Well I'm coming up on nearly one year in the UK -- it will be on March 28th. But this weekend/week is really the hardest so far: my grandma died Saturday night in Kansas (she died peacefully after a very short illness & was 104). After lots of agonizing & tears yesterday, I decided not to return for her funeral on Wednesday morning -- which is coming up very soon, travel at this time will be very expensive, we have literally just moved house & everything is spread out everywhere, roofers and furniture deliveries are coming this week, etc. DH said I could go if I decided to, but I just don't feel that I can or should in consideration of my responsibilities here at home. It was a really tough decision to make because my grandma helped my mom in raising me after my dad died when I was only 9 years old. The worst is that I can't be there for my mom, who has dementia & may be confused, but both of my brothers will be there. Also, I was just there in November/December. My family are all spread out in Kansas, Maryland, Georgia, and Florida -- and when I go back, I try to fit all of those destinations into a two week span so I can see everyone, which takes an enormous amount of planning & coordination, is expensive & exhausting.
So this is definitely the worst time for me so far... :\\\'( I'm usually always lonesome for my old friends, in need of new ones over here, & I'm struggling with the job search, but I've been coping with all that alright, I guess.
It's been a year with so many highs & lows...DH & I are very happy together, we had a lovely wedding day last August & have taken some great holidays together (to the USA, Amsterdam, Antwerp & around Spain), just bought our house - a first for both of us.

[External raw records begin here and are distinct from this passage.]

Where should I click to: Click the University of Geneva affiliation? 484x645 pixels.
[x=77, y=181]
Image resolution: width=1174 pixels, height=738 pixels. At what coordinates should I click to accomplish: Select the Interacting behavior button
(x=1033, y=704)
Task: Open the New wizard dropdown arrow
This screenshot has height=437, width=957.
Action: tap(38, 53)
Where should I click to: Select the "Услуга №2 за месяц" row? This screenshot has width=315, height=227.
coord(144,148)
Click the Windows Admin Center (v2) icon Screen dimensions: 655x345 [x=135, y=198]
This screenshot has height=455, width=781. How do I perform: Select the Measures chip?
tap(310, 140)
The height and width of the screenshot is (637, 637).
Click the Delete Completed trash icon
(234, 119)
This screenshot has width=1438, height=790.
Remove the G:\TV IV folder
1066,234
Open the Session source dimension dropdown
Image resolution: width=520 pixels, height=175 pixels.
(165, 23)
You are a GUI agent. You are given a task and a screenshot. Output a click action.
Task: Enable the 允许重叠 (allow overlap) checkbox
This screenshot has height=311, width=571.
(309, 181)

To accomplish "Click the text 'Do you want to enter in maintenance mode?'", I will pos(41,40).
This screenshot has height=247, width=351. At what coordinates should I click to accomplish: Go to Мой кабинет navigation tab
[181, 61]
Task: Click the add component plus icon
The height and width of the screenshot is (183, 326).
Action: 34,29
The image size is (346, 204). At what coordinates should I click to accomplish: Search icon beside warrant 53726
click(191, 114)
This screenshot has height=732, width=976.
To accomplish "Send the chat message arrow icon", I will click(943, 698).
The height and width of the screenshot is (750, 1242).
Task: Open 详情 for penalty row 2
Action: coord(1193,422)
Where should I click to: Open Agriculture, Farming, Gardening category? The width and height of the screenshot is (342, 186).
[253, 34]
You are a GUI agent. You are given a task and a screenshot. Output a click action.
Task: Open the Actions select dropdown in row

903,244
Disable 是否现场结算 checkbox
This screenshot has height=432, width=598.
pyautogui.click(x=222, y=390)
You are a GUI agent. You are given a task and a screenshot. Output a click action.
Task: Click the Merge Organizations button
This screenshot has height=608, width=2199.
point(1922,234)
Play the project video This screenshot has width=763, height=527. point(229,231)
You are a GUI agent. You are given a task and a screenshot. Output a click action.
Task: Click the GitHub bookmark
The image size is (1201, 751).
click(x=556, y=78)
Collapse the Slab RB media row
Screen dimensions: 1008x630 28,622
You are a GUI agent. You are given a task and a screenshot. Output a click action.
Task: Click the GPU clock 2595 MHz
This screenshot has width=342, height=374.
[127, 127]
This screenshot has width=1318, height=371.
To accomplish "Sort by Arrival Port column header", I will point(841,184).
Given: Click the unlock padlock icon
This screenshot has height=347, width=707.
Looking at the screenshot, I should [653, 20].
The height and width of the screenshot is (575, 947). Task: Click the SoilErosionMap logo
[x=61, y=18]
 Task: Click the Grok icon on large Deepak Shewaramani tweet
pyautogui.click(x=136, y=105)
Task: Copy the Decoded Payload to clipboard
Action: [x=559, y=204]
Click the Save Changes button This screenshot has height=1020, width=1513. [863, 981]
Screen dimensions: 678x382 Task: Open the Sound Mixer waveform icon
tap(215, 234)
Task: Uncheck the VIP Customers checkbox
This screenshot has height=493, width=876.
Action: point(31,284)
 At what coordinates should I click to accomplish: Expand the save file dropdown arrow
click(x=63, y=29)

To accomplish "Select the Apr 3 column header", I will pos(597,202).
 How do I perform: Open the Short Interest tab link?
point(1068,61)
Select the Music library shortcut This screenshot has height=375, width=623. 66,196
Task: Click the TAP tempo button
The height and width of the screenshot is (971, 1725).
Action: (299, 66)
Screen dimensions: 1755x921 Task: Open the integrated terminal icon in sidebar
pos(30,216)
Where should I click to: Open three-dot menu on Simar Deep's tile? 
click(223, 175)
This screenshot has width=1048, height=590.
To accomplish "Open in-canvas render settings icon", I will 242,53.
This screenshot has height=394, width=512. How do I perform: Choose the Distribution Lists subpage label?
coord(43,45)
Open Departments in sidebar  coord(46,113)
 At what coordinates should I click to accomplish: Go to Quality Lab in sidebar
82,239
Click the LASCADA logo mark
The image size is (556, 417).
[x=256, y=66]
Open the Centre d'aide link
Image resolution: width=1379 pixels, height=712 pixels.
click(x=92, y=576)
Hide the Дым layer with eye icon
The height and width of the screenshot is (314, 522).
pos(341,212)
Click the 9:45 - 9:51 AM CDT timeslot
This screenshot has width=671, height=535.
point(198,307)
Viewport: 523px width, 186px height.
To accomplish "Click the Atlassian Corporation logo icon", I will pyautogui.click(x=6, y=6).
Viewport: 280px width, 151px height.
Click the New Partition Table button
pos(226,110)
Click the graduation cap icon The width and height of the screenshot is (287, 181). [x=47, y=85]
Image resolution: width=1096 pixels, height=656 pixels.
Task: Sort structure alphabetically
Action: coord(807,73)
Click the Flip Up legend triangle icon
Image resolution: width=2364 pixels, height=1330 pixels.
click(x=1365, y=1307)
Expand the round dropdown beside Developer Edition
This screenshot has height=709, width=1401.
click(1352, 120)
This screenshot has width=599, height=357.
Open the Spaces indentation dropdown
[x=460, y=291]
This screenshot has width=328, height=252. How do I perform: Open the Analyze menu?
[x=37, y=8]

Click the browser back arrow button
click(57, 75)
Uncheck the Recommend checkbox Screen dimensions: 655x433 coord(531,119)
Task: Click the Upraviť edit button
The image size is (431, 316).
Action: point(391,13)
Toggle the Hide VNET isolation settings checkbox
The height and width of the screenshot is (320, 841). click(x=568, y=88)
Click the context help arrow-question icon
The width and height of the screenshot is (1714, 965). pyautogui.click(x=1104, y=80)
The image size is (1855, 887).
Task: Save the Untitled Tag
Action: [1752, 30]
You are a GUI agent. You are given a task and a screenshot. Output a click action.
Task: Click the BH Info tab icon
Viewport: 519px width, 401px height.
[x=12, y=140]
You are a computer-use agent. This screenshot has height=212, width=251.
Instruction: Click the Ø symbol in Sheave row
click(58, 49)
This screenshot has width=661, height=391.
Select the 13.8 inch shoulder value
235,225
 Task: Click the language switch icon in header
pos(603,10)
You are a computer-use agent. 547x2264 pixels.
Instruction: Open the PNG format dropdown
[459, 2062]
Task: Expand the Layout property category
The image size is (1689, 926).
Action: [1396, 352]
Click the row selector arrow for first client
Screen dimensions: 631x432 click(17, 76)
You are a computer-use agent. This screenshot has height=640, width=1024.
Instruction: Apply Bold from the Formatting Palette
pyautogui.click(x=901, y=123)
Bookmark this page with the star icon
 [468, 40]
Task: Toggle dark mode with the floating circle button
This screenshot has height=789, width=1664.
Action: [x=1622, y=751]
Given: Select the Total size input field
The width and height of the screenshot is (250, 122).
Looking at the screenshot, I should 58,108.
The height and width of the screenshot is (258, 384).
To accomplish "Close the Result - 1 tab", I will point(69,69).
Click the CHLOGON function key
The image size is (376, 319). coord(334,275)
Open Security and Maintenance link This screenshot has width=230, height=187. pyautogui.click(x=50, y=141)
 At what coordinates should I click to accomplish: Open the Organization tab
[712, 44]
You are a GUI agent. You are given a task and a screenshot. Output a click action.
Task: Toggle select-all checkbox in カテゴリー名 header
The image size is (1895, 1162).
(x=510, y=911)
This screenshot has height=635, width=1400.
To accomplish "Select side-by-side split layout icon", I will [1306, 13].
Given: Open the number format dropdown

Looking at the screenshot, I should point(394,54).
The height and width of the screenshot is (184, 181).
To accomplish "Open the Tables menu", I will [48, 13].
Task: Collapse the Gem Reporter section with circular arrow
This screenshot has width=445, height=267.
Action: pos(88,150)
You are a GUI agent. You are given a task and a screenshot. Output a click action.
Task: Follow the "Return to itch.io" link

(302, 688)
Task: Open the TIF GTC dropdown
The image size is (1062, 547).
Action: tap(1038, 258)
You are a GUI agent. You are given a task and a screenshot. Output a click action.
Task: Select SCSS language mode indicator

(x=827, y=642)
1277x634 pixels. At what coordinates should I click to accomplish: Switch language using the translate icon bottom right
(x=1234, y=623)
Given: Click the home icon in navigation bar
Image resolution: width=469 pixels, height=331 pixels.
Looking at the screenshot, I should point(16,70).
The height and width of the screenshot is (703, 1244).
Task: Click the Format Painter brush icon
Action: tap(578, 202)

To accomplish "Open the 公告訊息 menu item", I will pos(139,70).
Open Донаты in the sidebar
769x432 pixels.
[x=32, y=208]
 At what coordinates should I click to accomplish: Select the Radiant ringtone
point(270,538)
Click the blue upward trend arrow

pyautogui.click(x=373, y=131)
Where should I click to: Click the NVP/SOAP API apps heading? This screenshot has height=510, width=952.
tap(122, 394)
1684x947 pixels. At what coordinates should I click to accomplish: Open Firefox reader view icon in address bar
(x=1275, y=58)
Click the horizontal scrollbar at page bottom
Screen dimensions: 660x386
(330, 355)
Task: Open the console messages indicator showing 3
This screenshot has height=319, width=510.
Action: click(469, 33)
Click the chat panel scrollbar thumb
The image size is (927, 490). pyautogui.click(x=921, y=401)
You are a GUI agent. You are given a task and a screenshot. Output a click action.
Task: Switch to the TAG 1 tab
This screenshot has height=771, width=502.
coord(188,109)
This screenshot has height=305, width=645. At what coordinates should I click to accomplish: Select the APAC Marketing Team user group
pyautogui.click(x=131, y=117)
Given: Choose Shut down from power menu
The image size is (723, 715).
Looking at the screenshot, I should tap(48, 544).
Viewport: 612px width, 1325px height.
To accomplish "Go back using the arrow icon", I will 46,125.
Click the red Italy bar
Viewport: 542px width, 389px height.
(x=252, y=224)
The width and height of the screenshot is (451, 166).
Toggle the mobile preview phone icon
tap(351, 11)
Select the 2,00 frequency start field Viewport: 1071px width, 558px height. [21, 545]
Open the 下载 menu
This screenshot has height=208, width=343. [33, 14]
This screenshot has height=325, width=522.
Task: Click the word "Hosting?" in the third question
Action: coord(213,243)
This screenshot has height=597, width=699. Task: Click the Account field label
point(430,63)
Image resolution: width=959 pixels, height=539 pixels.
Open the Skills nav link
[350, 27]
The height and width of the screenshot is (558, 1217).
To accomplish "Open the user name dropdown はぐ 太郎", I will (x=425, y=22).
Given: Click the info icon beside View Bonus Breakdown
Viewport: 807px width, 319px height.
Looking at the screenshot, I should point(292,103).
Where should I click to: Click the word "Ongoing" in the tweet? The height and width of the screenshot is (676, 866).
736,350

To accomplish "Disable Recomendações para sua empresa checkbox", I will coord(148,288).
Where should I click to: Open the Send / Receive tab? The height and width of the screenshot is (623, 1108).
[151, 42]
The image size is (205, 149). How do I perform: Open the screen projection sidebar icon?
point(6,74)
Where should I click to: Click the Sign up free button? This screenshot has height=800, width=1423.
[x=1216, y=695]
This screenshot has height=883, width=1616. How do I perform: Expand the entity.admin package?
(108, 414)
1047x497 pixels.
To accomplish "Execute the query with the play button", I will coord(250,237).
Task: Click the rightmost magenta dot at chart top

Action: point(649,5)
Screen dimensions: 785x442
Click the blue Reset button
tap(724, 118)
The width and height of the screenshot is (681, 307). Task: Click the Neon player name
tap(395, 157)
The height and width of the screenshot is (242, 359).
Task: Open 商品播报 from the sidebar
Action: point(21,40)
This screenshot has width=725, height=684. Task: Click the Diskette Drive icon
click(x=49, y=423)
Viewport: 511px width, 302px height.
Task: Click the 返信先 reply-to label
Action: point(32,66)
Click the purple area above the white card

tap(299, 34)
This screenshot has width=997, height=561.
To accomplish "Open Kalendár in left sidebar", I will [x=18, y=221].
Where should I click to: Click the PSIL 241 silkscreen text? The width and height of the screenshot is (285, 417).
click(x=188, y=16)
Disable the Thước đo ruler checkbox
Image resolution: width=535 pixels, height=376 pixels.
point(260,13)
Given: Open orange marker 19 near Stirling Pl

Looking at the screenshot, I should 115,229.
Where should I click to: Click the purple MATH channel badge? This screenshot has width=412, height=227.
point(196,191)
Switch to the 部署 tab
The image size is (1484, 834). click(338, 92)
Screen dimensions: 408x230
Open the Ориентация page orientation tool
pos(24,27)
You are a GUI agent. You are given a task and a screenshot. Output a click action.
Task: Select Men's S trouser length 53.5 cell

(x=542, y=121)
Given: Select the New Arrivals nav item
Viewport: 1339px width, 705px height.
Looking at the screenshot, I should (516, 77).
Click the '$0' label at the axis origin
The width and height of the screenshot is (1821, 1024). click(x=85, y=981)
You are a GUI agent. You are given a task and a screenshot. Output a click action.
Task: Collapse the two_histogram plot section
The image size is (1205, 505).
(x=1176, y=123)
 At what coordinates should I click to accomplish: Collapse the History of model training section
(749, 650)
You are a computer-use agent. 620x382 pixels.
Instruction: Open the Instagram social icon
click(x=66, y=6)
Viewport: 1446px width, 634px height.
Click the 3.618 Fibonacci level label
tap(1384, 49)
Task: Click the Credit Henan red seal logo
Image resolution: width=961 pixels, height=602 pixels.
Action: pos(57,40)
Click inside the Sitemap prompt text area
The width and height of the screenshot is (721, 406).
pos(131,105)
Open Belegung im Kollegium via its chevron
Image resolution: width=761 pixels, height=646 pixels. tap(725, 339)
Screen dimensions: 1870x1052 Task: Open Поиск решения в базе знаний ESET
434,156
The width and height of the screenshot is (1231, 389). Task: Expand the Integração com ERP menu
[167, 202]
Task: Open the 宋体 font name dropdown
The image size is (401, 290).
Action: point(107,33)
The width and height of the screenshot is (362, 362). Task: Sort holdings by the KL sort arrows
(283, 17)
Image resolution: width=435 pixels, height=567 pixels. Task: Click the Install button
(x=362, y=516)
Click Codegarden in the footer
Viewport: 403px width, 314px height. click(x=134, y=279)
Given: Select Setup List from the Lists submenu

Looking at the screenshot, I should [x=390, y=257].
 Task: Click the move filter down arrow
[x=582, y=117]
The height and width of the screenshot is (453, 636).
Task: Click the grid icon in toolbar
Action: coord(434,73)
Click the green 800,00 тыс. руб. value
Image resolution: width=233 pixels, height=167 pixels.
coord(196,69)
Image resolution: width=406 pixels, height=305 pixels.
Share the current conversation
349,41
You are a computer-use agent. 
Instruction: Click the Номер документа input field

Just wish the rest of my new life would start falling into place, and Grandma was really special to me.
But I know she's not there any more & goodness knows - she waited more than 31 years to be reunited with her beloved husband in the grave. She was always wondering why it wasn't 'her turn' yet & survived in the past 4 years, despite her advanced age, pulmonary heart failure, pneumonia twice, a broken pelvis, etc. She lived by herself in her own home until she was 101 -- when I had to put her in a nursing home 'cause my mom (grandma's daughter) was already in the nursing home, leaving no one left to look after grandma. I'm glad that grandma finally made it to where she wanted to be for a long, long time & there's loads of folks on the other side who I'm sure have been waiting for her -- everyone she ever knew as she outlived all of them! (if you believe in such things) She outlived her husband, all of his siblings, all of her own siblings except one (she was the oldest of 8 or 9 children), two of her own children, all of her friends, on & on. Born in 1900, as a young girl, she drove horses behind a plow on her dad's Kansas farm, saw one of the first airplanes land in a Kansas wheatfield, helped raise her brothers & sisters, got courted by my granddad, her childhood sweetheart, in a horse & buggy, eventually learned to drive in a Model T, raised her family during the Great Depression, sent brothers & son off to Europe and the Phillippines in WWII, saw a man land on the moon, took her own first airplane ride at the age of 92, and everything else in between. And the great stories! Someone once asked her if she wouldn't like to have an old washboard to keep as an antique -- she nearly laughed herself off her chair & said she was never so happy as the day she got to throw the damn old washboard away because she finally had an automatic washing machine & didn't care if she ever saw another washboard in her entire life! She was truly amazing. Still, my world feels a little less cheerful without her in it.